SOURCE PASSAGE.

····················

The Mac mini is not comparable to my system in specification or price and conflicts with your previous arguments on my other listings. The Mac mini does not have dedicated graphics memory, even half of the storage space or RAM or a sound card. Oh and its $160 more (see Apple Store U.S. online, Mac Mini Super Drive model).

Many Regards,
  Gareth Hale.


----------



## Kill Bill

Garethman!!` said:


> What problem do you have with me and the items I am trying to sell exactly? Does everyone on eBay selling computers get this treatment from you or have you saved this unreserved spate of unsubstantiated criticism especially for me? Have you had a bad experience in the past with buying computers from eBay and made it your mission to try and discredit every single one of them, or do you just hate me?
> Your arguments constantly conflict or simply don't stand up to scrutiny. Firstly you tell everyone I'm more expensive than established companies like Dell and HP and that they should buy from them, which is pure fantasy; I'm cheaper than equivalent products from either of these manufacturers! Furthermore, you then contradict that argument here by telling people to buy from Apple, who are hideously expensive and far more costly than either me or the other companies you've mentioned.
> I have a good feedback rating on eBay, better than many other vendors here and yet you appear to be on a mission to stop me selling anything, by assassinating my character and making comparison that simply are not true! As regards support, although I cannot claim to be a large business since when has their support be excellent anyway? One only need read look at the countless consumer protection organizations out there to see evidence of this. HP, Dell and/or their resellers are all guilty of offering bad support and unsatisfactory results for countless customers! My customers have access to myself through eBay, MSN, AIM, Skype and the telephone. They even know my address! Companies can collapse, and they do collapse but, unless I should pass away, I will be here to answer questions from my customers and help them with their problems.

····················

Data listing
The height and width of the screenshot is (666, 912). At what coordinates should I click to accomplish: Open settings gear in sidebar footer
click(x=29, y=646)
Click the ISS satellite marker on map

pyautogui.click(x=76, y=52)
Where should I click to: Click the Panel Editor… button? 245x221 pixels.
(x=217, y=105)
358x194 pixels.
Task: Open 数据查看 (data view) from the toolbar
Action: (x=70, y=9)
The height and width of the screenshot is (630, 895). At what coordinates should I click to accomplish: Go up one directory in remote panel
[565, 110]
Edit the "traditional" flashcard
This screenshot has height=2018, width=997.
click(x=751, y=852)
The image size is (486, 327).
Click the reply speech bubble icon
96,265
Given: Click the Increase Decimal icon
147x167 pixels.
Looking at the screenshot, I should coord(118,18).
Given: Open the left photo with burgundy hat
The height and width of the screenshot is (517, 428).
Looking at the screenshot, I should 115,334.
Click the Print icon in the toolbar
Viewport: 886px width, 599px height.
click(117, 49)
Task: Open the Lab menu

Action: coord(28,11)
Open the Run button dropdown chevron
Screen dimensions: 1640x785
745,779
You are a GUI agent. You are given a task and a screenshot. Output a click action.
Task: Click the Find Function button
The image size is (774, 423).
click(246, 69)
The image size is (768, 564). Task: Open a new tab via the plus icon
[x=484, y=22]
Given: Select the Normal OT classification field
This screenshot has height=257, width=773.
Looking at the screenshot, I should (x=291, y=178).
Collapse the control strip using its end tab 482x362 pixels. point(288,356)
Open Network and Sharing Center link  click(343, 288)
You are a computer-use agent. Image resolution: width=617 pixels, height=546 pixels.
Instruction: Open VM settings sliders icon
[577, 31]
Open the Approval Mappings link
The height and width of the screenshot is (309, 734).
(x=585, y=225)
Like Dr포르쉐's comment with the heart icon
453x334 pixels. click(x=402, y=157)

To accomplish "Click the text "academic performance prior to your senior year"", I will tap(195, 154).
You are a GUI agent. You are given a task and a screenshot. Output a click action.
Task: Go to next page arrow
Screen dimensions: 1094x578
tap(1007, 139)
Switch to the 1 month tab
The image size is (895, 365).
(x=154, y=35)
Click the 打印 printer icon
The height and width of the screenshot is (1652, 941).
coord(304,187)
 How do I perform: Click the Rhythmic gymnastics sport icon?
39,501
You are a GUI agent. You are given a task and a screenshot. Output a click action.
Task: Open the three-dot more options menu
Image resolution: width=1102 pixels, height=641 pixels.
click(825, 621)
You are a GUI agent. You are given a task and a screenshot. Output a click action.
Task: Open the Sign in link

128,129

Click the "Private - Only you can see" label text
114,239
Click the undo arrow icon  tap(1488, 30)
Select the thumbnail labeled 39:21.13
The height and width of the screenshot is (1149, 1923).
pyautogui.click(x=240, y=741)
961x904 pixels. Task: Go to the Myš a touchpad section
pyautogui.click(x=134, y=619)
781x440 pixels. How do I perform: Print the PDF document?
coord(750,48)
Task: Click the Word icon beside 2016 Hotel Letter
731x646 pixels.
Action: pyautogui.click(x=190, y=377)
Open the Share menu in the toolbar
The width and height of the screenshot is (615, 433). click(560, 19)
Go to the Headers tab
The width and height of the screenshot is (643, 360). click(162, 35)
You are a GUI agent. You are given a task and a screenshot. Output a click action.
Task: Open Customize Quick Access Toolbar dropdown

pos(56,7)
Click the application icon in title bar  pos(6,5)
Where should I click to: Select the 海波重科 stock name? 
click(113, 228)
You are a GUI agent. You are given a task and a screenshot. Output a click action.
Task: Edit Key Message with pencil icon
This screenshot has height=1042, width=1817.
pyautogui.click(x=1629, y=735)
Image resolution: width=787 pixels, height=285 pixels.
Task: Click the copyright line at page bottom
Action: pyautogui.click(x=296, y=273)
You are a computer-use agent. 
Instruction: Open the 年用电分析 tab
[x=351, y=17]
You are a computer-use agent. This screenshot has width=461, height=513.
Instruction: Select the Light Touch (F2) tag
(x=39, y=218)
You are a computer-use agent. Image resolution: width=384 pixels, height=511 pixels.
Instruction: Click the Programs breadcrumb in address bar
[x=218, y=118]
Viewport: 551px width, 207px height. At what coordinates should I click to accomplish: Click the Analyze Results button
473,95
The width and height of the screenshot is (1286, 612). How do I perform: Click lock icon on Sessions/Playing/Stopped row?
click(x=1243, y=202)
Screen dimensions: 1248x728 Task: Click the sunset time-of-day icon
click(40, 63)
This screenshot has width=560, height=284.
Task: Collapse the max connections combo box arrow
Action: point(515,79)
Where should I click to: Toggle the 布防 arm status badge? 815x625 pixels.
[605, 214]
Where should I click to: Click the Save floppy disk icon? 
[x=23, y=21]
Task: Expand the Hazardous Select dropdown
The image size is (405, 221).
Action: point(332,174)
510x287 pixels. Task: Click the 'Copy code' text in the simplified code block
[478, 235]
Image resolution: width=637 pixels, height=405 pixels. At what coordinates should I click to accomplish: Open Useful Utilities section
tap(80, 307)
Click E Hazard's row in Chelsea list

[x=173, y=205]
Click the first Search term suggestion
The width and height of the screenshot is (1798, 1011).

····················

TASK DETAILS. Substitute "disk space" for "storage space" in the forum reply, copying it starting at "The Mac mini is" and ending at "Gareth Hale.".

RESULT.
The Mac mini is not comparable to my system in specification or price and conflicts with your previous arguments on my other listings. The Mac mini does not have dedicated graphics memory, even half of the disk space or RAM or a sound card. Oh and its $160 more (see Apple Store U.S. online, Mac Mini Super Drive model).

Many Regards,
  Gareth Hale.